Fig 02 - Dashbord for the Talend Trust Score
There are several noteworthy features of the individual components within the Talend Data Fabric. Perhaps the most fundamental is that its data integration technology is based on a code (Java) generating engine. This has both advantages and disadvantages. On the one hand, it should perform better than using SQL. Moreover, you don’t need to use, or pay for, an intermediate server. On the other hand it means you need to regenerate your code whenever something changes. And even though you may be able to automate a lot of this process it will still mean manual intervention at least sometimes. More generally, Talend is well endowed with native connectors and other components, with more than a thousand of these altogether. However, automation is generally limited and in-built machine learning capabilities for things like recommendations, metadata discovery and identifying sensitive data are still at an early stage of development: there are some capabilities provided but they need building out, which is what the company plans to do. Indeed, the company’s ultimate goal is to provide a platform that is (almost) completely autonomous, as illustrated in Figure 2.

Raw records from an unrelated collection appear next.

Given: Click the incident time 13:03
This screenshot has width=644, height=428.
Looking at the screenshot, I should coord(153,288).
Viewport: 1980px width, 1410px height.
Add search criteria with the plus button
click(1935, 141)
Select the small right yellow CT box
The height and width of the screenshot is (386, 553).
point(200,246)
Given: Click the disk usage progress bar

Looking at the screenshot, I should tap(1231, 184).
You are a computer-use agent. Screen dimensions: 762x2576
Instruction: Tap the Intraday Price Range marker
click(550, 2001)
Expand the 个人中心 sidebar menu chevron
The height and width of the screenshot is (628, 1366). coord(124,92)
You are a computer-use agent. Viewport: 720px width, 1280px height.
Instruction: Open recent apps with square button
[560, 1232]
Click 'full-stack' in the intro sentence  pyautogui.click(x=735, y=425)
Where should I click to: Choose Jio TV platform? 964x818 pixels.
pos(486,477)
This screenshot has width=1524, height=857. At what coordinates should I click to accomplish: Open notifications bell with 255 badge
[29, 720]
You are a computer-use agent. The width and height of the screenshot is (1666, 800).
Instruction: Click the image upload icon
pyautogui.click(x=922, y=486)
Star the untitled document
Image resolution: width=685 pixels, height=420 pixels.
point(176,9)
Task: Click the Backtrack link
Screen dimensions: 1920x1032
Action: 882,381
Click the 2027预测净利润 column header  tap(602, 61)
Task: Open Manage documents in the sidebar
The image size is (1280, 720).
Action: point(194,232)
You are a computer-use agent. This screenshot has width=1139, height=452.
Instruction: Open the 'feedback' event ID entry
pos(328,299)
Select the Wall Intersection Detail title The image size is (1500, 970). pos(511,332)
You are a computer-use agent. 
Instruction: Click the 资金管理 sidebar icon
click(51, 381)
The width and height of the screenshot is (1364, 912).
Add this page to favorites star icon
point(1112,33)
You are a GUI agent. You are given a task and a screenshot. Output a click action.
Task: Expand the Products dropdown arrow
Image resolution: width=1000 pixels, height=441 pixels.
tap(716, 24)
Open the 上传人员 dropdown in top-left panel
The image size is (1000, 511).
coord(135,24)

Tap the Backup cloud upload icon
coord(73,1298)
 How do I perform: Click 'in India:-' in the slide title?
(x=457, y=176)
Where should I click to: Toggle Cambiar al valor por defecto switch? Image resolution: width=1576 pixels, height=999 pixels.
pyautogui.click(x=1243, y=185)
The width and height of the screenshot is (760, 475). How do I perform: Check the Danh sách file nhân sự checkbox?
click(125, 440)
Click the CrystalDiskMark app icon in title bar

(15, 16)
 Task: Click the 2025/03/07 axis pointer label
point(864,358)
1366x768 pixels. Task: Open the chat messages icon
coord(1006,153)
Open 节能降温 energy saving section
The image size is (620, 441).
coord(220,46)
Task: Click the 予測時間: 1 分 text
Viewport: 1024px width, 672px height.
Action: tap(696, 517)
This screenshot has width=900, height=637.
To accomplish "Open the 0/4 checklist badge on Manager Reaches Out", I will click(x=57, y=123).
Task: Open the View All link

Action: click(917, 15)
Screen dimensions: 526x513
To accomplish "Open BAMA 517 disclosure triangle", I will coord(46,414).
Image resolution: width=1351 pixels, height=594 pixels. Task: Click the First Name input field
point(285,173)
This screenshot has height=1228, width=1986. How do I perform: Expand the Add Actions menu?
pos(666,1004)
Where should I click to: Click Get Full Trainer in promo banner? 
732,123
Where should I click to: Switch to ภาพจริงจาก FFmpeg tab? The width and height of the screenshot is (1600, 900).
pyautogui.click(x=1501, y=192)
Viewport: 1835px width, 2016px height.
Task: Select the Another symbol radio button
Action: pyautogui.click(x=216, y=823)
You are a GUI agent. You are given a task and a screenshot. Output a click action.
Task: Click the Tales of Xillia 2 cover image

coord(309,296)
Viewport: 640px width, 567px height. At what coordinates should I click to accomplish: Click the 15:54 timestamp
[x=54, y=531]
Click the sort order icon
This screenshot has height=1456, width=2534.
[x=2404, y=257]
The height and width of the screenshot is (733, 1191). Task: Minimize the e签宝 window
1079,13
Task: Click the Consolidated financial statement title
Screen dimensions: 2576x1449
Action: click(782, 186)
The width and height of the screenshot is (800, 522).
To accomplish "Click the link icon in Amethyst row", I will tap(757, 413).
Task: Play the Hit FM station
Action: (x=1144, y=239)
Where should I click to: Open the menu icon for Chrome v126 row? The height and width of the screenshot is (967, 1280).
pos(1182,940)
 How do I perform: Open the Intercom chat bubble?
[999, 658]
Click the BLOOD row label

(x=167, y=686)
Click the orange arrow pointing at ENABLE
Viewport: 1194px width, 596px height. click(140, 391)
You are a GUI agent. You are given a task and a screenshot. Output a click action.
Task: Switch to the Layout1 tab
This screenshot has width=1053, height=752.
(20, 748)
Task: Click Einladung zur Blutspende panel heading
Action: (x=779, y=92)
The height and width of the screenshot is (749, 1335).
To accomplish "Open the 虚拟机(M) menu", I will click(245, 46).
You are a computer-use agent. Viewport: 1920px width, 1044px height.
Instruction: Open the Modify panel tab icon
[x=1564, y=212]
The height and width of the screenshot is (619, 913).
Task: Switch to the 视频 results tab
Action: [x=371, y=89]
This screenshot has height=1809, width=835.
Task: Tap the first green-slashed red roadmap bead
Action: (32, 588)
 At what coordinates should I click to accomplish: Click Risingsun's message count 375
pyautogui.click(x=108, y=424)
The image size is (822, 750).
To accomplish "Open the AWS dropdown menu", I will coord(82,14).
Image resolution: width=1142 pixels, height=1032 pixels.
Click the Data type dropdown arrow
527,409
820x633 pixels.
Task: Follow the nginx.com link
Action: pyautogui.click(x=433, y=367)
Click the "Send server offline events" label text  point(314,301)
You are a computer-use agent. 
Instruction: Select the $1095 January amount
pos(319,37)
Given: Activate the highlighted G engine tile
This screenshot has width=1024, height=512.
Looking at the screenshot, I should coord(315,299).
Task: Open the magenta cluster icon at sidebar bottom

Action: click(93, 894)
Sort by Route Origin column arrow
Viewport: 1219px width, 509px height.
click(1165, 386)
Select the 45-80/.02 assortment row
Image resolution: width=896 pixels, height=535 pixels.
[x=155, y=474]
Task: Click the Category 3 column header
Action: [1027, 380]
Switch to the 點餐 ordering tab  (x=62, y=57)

Fig 03 - Talend Data Fabric Architecture
One innovative idea that the company has introduced is what it calls the “Talend Trust Score”. This is presented as a single score – see Figure 3 – that is calculated based on data quality and popularity metrics plus any user-defined criteria. It’s a nice concept to help business users understand the trustworthiness of their data, based on the “5 Ts”. That is, that data should be thorough, timely, transparent, tested, and traceable. This is a function of Talend’s Data Inventory module, which runs on either AWS or Azure. We haven’t seen anything else quite like Data Inventory, which provides a “single pane of glass” to support collaboration, self-service, and exploration about datasets. In other products, where they have comparable features, they tend to be spread across different products.
Finally, we should mention the fact that the company is planning to implement data masking as a capability alongside data integration (currently it is only available within Data Preparation) and it also intends to further build out its policy management capabilities to support data governance.